Every step of the way it feels like there’s no way Becky could possibly find out more. But she does, and then the finale offers, partly, a big sigh of relief. Did you always know how the show was going to end?
I had the sense of direction and landing pad of what we were revealing and where we were heading. But lots of things shifted, both in the writing process— the details of how the story unfolds— and then actually where we leave Becky in terms of the final moments. The final moments were not something I knew early on. That was something that took some finding in the writing process.
I knew the true nature of the relationship between Elliot and Chloe… What I didn’t know was to what extent [Becky] would have blown up.
Were there ever obstacles in the writer’s room? Between Becky’s oddness and the deeply hidden truth about Chloe, I can imagine it could be difficult to piece together Becky’s journey.
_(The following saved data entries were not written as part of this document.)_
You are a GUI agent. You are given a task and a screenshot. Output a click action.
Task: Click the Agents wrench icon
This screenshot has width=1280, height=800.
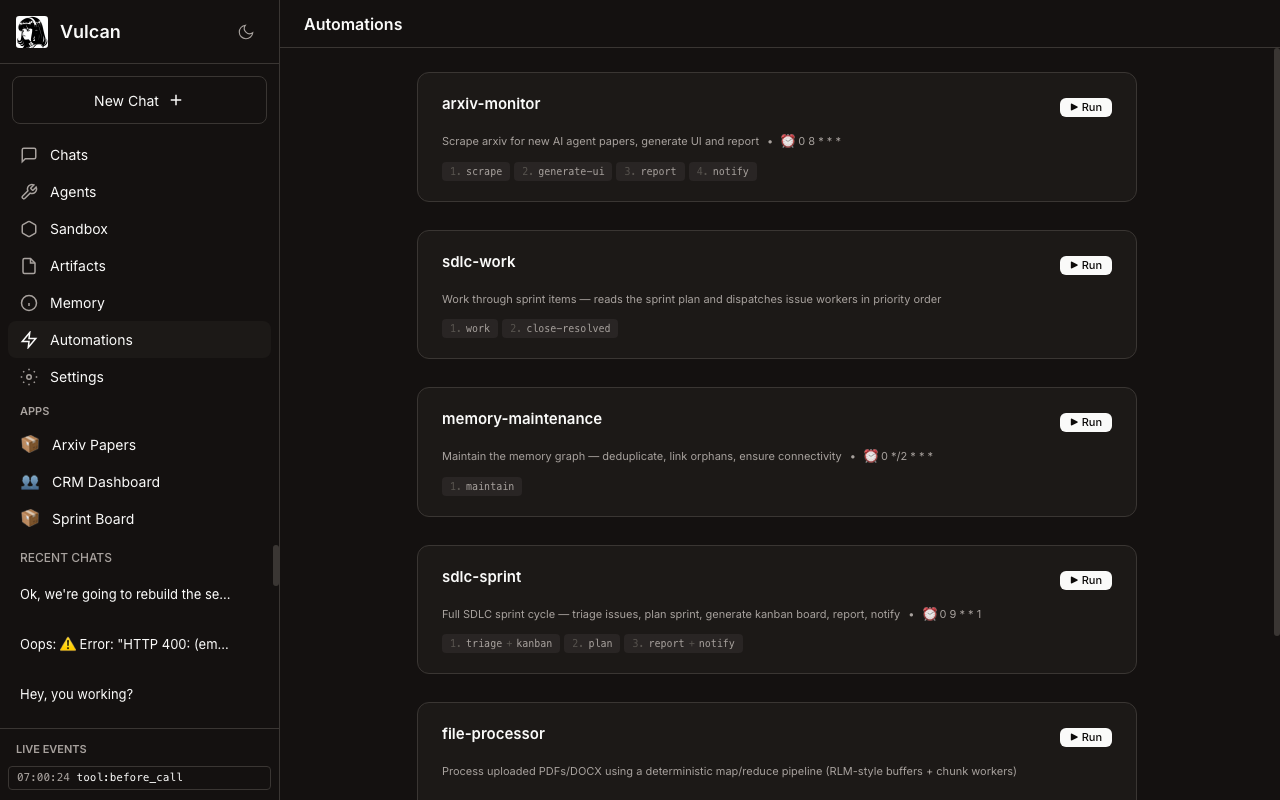pyautogui.click(x=29, y=192)
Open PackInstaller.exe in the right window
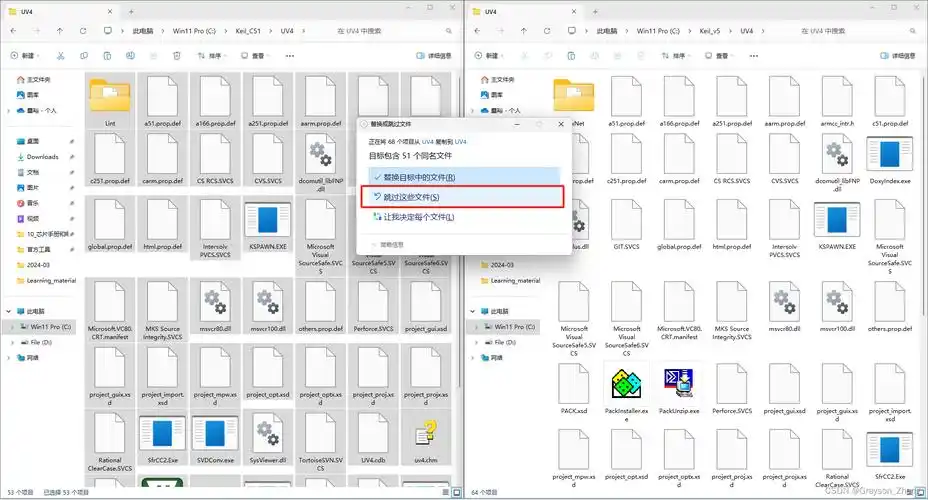This screenshot has height=500, width=928. 626,385
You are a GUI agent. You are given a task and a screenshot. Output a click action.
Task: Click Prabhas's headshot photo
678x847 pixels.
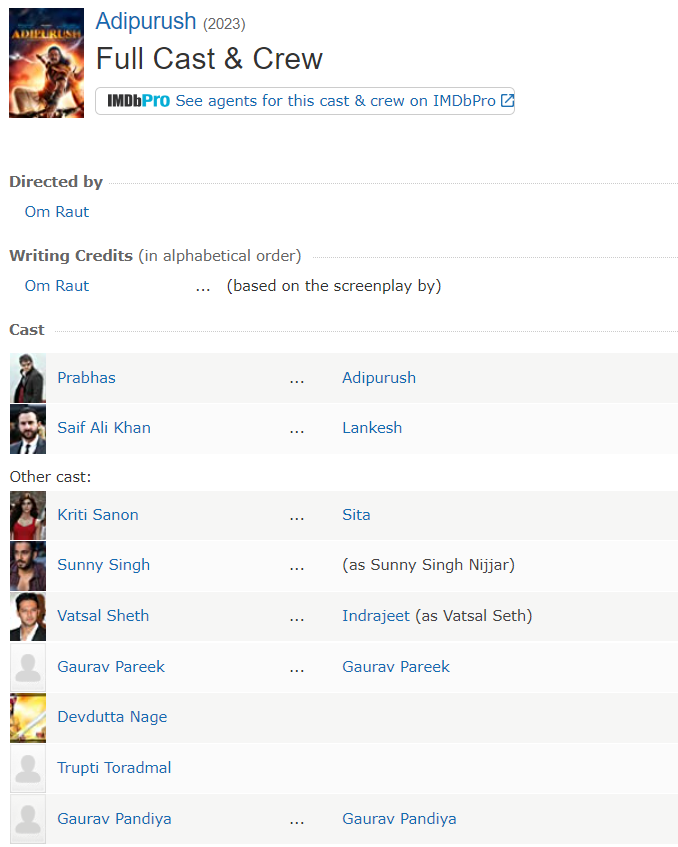click(x=28, y=378)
What's part of the fun of the writing process, but also just because she was getting hurt— you know, she gets in these scrapes and you're like, “Well, how the hell is she going to get out?,” like writing yourself into a corner. And then going, “Well, I don't know how to get out of this. I'm gonna have to come up with a reason.” If it's hard to write yourself out of, it's going to be satisfying for the audience because they will also feel, “How the hell is she going to get out of this?” The intricacies of the house of cards of life— she sold this lie and now she needs to cover up the other one. That was a sudoku puzzle to put together all of the different things, all of the plates she's spinning. That was kind of challenging, but also part of the fun.
Did you know you always wanted to approach this as a thriller?
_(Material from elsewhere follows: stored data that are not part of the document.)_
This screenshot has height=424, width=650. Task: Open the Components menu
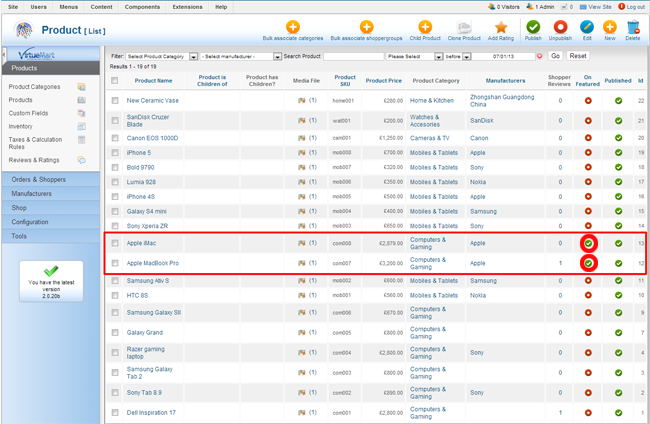(142, 7)
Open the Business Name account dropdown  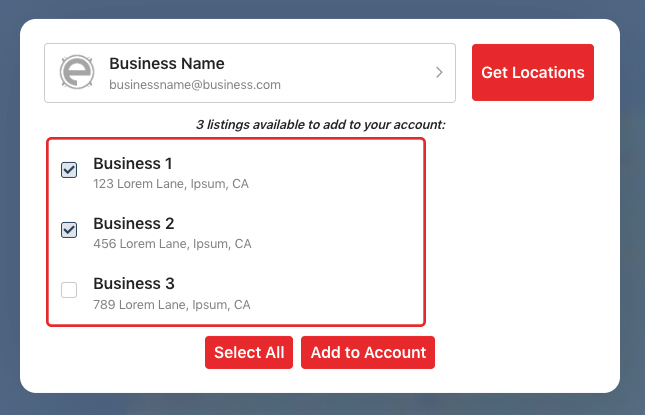(x=250, y=73)
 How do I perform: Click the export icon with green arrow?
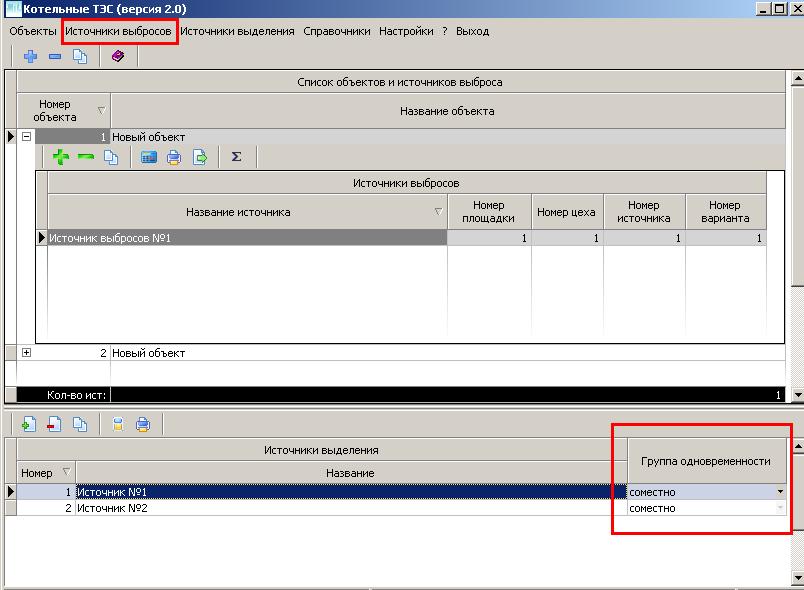(200, 157)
I never was super overly worried about the sense of the genre. It’s more about the story and how to tell the story. But inevitably, because Becky is lying, because she's afraid to get caught, that's always going to be a really tense thing to watch or to experience. So I think I thought about it more in terms of this is the feeling of the story. It's going to be really tense and that's part of the appeal of watching.
Generally, imposter stories, it’s inevitable that side of it ends up being quite present. Also, at times, it is a drama with her mom. And at times it's kind of got humor in it. I think it's a bit of an odd tone and shifting tone. The tension I think is a huge part of the story just because of how much you're waiting for it to get caught.
Chloe is getting ready to hit Prime Video for U.S. audiences on June 24. What do you hope viewers take away from watching the show?
What I was interested in exploring in the show was the idea of the stories that we tell ourselves, about ourselves and other people and how misleading and sometimes destructive they can be. So Becky has quite a toxic story that she has about who she is and she's a terrible person, but then she also has all this stuff about who Chloe is and they're all, to some extent, projections and narratives. Obviously you can reach the truth and hopefully, throughout the show, she's getting close to finding out everything. But, to me, it's important in life and in general to always question the stories that you're telling yourself. Do you really know what the person that you're judging or this person that you're projecting on to or this person that you're feeling is better or worse than you? Do you really know? Is that the kind of perspective that you have in the portrayal, in the narrative that you're spinning?
And same with the stories that you tell yourself about yourself. Are you stuck in an old story like Becky is? I think the story that she tells herself about what happened with her sister and also what happened with the friendship with Chloe is literally keeping her stuck in some very toxic behaviors. And I think part of the story is about her letting that go.
This interview has been edited and condensed.